Однажды Александр Исаевич появился вечером у нас в Ленинграде. Незадолго до того он познакомился с моим давним другом, известным онкологом Леонидом Самсоновичем Салямоном. Солженицын рассказал новому собеседнику о своей давней опухоли, о том, как ему в ссылке делали операцию с помощью самой примитивной хирургической техники и как этот кустарный скальпель спас ему жизнь. Придя к нам снова, он вынул из рюкзака папку с рентгеновскими пленками и сказал:
— Вот снимки моей тогдашней опухоли. Покажите их Леониду Самсоновичу, мне хотелось бы услышать его диагноз.
Доктор Салямон долго всматривался в темные пленки, признался, что окончательного суждения вынести не может, и обещал показать их коллегам-онкологам. Через несколько дней он рассказал нам, жене и мне, о разговоре с авторитетным ленинградским профессором Раковым (бывают же такие значимые фамилии!). Раков долго изучал снимки и спросил:
—Леонид Самсонович, может быть, вы хотите, чтобы я взял этого больного к нам в институт? Скажу сразу, кем бы он вам ни приходился: не возьму. У нас слишком много летальных исходов, этот пациент неизлечим: его опухоль неоперабельна, он обречен на очень скорый конец.

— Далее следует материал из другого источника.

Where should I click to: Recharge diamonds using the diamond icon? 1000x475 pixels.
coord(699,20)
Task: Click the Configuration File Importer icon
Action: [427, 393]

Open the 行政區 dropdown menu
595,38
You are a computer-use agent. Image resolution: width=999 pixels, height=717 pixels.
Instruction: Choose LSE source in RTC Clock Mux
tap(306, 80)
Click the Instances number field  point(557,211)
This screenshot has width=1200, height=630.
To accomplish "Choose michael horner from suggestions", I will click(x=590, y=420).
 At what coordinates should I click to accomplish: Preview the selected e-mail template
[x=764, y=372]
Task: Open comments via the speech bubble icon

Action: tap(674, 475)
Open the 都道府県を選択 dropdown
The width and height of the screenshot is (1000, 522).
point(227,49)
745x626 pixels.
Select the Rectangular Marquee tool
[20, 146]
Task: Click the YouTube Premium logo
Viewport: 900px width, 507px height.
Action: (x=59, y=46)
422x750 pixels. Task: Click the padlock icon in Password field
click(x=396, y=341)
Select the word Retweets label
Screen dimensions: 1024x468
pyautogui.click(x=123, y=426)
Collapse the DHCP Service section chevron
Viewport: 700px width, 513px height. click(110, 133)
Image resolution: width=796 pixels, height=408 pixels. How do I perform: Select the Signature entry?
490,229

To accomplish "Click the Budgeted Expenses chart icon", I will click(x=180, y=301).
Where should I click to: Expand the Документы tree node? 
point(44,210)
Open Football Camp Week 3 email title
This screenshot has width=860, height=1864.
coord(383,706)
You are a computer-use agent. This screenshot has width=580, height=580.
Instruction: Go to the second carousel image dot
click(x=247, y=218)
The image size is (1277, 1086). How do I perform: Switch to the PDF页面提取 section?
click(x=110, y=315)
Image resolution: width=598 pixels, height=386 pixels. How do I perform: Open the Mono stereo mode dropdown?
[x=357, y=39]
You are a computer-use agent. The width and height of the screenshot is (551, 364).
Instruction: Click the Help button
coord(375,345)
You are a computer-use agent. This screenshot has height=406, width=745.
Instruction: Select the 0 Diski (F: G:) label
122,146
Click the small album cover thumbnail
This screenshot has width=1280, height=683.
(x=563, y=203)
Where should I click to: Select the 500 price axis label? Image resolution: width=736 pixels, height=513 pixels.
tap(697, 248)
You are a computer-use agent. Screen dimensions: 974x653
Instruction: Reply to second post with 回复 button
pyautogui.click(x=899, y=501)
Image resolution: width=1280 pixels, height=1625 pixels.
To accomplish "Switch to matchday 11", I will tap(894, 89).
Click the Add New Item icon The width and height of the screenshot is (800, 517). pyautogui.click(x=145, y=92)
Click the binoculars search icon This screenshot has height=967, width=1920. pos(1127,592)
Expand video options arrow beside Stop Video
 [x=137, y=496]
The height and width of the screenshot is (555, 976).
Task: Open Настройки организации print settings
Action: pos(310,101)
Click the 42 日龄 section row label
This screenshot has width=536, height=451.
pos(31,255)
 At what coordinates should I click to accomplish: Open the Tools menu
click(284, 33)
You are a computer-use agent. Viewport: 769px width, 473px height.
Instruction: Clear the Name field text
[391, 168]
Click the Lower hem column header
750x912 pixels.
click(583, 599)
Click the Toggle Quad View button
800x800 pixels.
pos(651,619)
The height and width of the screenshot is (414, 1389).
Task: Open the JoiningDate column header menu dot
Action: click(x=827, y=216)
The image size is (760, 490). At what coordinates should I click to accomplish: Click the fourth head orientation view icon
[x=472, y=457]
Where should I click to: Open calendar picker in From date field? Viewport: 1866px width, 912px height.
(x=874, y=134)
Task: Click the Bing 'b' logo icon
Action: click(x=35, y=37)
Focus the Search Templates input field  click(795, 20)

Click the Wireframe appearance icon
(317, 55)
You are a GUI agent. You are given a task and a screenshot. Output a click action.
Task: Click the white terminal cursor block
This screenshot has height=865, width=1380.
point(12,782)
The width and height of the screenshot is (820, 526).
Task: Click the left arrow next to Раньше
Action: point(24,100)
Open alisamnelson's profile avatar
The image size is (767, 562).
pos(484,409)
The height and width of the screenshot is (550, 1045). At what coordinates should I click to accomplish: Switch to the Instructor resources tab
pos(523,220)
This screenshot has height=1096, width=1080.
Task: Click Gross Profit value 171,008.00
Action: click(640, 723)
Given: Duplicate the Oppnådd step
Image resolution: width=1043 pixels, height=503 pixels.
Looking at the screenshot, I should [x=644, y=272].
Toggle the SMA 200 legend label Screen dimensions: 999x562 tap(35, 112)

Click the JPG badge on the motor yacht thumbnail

Салямон выслушал заключение прославленного диагноста и, опасаясь оскорбить Ракова сомнениями в его компетентности, со всей возможной деликатностью заметил, что снимки сделаны лет двадцать назад, что пациент перенес тогда же успешную операцию и что с тех пор он ведет нормальную жизнь, даже стал отцом здоровых детей. Профессор Раков еще раз поглядел снимки и развел руками: «Бывают же чудеса!»
Передавая нам этот диалог, Леонид Самсонович сказал:
— Я читал работы онкологов — главным образом американских — о самоисцелении больных посредством волевого приказа. Никогда не верил в такую терапию. Но теперь понимаю, что она возможна. Перед нами тот случай, когда в самоисцеление можно поверить: могучая воля, одолевшая неоперабельный рак.
Недели через две я повстречал Солженицына в Москве и рассказал ему о диагнозе Ракова и выводах Салямона. Он не удивился, он только спокойно сказал:
— А кто бы написал то, что я должен был?..
Писатель Солженицын мог вызвать глубокое разочарование даже у тех, кто восторженно приветствовал его новомирские рассказы и его «Архипелаг ГУЛаг». Солженицын-мыслитель мог провоцировать ожесточенное несогласие демократически настроенных читателей. Солженицын-политик мог настроить против себя даже умеренных либералов, даже осторожных республиканцев.
Но — что и говорить! — воля этого человека, его мужество, его непреклонная целеустремленность не могут не вызывать изумленного восхищения у каждого из нас, его современников.